The internal assessment is a 15-minute oral presentation known as the Individual Oral (IO). You select a literary text and a non-literary text (or two literary texts, depending on your course), connect them through a “global issue,” and present your analysis to your teacher. A global issue is a broad, significant topic with wide relevance, such as power and privilege, gender identity, environmental ethics, or the role of technology in society. After your presentation, your teacher asks follow-up questions. The IO typically accounts for a significant portion of your final grade.

HL Essay

HL students write an additional formal essay on a line of inquiry they develop independently, focused on one of the works studied in class. This is completed during the course and submitted for external assessment.

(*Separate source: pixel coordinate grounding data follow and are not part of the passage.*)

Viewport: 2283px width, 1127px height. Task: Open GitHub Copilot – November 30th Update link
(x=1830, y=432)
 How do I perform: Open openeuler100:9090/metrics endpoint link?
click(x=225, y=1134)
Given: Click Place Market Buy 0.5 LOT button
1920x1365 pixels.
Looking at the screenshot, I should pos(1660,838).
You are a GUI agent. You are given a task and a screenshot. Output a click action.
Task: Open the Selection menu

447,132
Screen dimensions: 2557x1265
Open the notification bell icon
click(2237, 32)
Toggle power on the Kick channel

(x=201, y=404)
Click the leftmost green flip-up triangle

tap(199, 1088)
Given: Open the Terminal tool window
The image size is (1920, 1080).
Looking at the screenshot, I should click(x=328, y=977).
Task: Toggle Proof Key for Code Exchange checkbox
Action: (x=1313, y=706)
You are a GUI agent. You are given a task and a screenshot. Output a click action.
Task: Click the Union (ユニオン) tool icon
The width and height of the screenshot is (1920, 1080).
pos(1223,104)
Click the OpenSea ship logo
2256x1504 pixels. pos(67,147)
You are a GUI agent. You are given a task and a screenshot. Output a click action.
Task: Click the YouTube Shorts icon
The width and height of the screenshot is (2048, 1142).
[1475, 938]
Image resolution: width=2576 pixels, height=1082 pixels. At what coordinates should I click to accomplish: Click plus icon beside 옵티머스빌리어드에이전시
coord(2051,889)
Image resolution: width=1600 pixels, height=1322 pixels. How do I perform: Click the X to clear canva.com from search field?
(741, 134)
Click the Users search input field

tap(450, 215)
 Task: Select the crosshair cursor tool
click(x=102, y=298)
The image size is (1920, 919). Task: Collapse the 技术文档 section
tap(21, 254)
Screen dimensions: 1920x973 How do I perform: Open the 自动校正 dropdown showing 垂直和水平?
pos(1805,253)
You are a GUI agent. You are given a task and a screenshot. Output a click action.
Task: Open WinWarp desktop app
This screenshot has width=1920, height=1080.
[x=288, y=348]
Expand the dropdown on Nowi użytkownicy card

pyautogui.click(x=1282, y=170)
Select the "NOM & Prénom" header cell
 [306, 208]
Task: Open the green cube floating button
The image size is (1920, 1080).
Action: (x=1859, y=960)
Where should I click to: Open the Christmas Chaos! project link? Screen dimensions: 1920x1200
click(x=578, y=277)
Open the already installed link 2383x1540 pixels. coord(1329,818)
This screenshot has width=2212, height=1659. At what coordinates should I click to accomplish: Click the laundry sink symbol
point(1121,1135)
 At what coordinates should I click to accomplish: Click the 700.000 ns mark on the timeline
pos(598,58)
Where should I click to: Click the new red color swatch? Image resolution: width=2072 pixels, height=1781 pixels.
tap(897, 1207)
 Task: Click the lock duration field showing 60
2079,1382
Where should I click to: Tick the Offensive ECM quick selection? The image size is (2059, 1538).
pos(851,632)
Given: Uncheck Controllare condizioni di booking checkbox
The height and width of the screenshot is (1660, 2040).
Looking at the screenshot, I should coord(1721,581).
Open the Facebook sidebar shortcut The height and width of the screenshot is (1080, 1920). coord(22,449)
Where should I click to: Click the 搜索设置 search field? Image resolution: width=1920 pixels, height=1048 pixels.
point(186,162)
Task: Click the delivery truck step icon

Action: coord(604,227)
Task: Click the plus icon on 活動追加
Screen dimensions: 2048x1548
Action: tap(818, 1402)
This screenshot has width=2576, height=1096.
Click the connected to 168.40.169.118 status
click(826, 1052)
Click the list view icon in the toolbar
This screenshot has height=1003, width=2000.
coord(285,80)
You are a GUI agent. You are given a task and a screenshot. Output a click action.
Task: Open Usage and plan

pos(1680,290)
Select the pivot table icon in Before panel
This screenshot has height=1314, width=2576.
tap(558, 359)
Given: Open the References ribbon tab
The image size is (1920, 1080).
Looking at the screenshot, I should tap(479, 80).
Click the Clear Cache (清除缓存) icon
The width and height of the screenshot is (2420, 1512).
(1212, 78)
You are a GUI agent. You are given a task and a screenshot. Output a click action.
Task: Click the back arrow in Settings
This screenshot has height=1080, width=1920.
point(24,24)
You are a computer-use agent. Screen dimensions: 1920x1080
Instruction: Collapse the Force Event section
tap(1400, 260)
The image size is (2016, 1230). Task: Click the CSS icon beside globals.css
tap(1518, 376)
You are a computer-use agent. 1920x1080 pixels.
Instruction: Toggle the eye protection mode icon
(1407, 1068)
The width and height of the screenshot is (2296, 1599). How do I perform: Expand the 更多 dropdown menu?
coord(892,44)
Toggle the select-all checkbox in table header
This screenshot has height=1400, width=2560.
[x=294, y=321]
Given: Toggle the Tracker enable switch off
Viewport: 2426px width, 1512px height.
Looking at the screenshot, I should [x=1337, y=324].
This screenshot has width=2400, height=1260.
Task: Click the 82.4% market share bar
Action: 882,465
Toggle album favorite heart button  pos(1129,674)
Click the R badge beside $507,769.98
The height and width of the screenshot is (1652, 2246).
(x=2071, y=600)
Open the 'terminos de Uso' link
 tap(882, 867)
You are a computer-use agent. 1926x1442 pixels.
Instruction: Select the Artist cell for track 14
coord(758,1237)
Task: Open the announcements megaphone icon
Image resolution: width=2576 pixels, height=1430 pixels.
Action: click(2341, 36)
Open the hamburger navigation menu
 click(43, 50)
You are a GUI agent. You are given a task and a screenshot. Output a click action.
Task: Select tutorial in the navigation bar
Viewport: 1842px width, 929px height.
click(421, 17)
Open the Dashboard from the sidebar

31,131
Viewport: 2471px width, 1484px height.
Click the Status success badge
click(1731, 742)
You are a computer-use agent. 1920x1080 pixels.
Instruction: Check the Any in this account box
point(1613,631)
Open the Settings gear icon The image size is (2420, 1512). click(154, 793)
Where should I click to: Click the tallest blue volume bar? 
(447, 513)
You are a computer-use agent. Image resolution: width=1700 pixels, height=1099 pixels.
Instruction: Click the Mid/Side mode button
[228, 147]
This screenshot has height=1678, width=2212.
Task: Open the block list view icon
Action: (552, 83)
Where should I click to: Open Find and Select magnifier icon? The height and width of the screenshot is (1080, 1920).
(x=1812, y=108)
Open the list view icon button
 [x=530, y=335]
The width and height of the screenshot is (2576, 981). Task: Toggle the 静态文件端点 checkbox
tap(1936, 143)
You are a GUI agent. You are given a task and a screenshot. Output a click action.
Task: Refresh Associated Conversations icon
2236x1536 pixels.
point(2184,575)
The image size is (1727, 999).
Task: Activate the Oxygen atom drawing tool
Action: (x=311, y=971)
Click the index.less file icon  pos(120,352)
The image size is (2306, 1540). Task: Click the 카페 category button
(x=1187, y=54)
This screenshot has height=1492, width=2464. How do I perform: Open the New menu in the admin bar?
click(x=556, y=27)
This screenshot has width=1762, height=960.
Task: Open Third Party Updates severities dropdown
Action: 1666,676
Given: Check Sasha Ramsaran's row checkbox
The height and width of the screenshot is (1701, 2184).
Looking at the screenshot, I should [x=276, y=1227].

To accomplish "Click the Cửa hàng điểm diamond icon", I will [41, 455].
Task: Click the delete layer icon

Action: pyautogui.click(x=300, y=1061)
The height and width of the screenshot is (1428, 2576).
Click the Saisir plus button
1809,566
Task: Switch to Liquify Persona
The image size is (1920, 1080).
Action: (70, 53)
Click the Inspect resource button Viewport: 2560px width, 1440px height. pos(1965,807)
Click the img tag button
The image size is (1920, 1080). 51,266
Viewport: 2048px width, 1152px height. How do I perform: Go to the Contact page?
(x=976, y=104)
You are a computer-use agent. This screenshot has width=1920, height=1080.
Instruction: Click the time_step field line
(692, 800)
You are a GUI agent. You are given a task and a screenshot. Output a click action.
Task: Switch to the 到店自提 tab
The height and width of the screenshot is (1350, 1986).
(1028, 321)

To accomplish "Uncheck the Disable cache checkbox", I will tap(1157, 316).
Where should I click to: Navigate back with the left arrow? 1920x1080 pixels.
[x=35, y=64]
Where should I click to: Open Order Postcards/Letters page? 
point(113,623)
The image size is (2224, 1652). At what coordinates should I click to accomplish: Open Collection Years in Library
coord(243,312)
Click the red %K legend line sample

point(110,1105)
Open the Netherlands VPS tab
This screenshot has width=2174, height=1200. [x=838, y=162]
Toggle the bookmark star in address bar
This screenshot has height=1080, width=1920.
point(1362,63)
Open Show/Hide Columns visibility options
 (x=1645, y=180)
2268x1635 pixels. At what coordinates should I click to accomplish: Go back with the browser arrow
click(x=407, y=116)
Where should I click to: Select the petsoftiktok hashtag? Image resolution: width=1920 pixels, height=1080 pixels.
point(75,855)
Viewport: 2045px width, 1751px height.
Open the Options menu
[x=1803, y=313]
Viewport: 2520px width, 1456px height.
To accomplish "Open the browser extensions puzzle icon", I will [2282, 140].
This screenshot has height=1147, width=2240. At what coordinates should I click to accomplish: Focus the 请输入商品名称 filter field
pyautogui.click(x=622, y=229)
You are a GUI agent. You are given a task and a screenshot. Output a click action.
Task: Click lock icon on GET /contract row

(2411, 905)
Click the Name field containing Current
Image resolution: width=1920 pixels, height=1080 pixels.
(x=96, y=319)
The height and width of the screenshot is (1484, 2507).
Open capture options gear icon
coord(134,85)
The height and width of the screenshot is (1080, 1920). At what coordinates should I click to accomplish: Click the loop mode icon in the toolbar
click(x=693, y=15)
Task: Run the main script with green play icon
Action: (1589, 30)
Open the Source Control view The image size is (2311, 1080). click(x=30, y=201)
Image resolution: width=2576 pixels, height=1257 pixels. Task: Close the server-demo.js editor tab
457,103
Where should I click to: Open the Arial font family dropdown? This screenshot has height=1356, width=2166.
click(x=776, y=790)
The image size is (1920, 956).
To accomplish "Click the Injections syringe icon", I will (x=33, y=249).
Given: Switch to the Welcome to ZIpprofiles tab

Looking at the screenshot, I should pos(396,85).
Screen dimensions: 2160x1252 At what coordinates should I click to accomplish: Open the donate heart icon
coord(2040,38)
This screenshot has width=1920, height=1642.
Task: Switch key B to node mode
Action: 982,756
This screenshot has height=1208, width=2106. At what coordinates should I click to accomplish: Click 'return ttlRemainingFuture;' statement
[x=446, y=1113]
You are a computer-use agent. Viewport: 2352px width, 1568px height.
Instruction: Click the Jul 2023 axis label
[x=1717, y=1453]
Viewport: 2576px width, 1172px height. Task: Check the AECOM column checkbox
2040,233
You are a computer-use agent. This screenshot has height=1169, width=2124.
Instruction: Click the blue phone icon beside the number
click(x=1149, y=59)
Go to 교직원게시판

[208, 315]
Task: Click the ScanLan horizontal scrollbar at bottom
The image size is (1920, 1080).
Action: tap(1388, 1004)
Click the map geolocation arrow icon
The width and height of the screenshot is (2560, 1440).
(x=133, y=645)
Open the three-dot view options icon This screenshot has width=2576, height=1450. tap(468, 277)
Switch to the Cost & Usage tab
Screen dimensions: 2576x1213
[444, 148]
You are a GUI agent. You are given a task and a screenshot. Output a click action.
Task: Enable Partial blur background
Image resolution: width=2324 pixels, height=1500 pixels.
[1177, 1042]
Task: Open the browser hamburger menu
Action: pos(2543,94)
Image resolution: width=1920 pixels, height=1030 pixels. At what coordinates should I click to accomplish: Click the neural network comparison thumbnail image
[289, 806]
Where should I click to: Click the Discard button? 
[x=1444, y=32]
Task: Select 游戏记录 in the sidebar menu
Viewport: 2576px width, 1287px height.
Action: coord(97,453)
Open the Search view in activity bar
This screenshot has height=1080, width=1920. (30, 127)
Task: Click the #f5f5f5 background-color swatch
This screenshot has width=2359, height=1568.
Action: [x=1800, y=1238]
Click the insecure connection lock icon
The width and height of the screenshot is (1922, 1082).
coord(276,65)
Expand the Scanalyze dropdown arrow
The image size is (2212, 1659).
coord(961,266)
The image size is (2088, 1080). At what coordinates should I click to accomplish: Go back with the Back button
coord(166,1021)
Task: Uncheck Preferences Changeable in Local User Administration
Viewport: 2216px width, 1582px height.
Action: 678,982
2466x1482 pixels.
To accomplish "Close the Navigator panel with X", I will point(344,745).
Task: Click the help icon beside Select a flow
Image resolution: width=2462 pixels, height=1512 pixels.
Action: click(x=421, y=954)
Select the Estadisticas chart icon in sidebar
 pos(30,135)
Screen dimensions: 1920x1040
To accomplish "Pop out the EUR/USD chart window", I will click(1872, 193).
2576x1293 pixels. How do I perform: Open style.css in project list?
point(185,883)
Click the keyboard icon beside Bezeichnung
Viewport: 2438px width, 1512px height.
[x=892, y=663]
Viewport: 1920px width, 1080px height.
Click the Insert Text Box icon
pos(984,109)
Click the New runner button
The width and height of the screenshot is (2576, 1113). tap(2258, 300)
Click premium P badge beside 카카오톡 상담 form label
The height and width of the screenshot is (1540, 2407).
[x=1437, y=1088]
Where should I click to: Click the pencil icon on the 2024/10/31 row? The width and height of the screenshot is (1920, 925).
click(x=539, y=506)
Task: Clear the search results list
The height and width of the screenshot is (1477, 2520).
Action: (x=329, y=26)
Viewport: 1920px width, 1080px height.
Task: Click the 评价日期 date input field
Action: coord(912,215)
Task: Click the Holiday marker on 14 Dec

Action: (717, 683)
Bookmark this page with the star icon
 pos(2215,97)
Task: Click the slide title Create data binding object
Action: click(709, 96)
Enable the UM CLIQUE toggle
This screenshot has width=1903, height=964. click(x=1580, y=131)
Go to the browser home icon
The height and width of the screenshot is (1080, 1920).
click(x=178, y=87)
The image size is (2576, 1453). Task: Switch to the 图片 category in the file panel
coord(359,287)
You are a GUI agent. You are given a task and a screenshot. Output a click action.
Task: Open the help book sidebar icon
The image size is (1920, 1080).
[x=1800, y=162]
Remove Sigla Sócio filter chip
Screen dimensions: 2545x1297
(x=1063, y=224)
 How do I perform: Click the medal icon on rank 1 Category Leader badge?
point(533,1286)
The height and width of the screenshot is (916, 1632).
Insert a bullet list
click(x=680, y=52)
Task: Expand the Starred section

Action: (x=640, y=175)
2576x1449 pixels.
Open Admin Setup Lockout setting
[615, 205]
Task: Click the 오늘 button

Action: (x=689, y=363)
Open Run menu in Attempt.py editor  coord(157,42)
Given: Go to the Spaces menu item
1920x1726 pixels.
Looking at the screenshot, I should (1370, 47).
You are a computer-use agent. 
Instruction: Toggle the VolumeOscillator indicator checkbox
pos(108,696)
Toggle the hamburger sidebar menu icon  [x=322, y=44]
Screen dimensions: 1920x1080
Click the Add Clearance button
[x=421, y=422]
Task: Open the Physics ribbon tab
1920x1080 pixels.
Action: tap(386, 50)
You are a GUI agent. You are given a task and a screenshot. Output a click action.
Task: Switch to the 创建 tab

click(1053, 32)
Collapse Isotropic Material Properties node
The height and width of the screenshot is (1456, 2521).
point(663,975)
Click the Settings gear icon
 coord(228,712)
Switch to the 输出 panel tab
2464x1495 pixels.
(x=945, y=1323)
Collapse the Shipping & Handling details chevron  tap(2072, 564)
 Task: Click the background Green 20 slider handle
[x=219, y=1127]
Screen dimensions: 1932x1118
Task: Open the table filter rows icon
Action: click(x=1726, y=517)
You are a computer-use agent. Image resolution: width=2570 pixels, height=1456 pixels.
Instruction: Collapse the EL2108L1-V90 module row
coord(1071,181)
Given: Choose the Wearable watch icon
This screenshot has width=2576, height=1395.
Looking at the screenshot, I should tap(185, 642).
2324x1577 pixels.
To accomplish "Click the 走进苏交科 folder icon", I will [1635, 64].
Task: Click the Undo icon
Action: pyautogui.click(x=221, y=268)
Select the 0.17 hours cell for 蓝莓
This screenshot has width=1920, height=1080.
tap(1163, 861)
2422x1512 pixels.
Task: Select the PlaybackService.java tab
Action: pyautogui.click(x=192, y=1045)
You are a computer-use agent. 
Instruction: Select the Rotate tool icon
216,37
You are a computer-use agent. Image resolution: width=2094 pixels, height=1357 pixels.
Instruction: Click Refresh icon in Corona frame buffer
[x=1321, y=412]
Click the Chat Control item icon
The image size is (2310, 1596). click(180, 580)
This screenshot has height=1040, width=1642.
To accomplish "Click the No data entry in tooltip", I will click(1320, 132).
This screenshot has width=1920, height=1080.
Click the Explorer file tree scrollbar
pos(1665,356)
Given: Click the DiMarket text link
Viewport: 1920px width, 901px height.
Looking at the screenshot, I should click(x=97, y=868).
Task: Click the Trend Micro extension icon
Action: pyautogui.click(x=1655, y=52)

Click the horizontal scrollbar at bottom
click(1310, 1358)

Scoring and University Credit

Each IB subject is scored on a scale of 1 (lowest) to 7 (highest). A score of 4 is generally considered passing. For university admissions, competitive programs often look for scores of 5 or above, particularly at HL.

Many universities worldwide grant credit or advanced standing for strong IB English scores. Over 800 universities in the United States alone have published IB recognition policies, and more than half of those grant credit for both SL and HL subjects. The specific score you need and the credit you receive varies by institution. Some universities award credit equivalent to a first-year composition or literature course for an HL score of 5 or higher, while others set the bar at 6. You can search individual university policies through the IB’s online recognition database or check directly with admissions offices.

Who Should Take IB English

If you are pursuing the full IB Diploma, you will take one of the two English A courses regardless. The choice between Literature and Language and Literature depends on your interests. Students who love reading fiction and poetry and want a traditional literary education lean toward Literature. Students interested in how language functions across media, politics, and culture often prefer Language and Literature.

Choosing between SL and HL depends on your overall course load and where your strengths lie. HL English requires more reading, more writing, and the additional HL Essay. If English is one of your strongest subjects and you want universities to see that, HL is worth the extra work. If your strengths are in science or math and you want to reserve your HL slots for those subjects, SL still provides a rigorous course that colleges respect.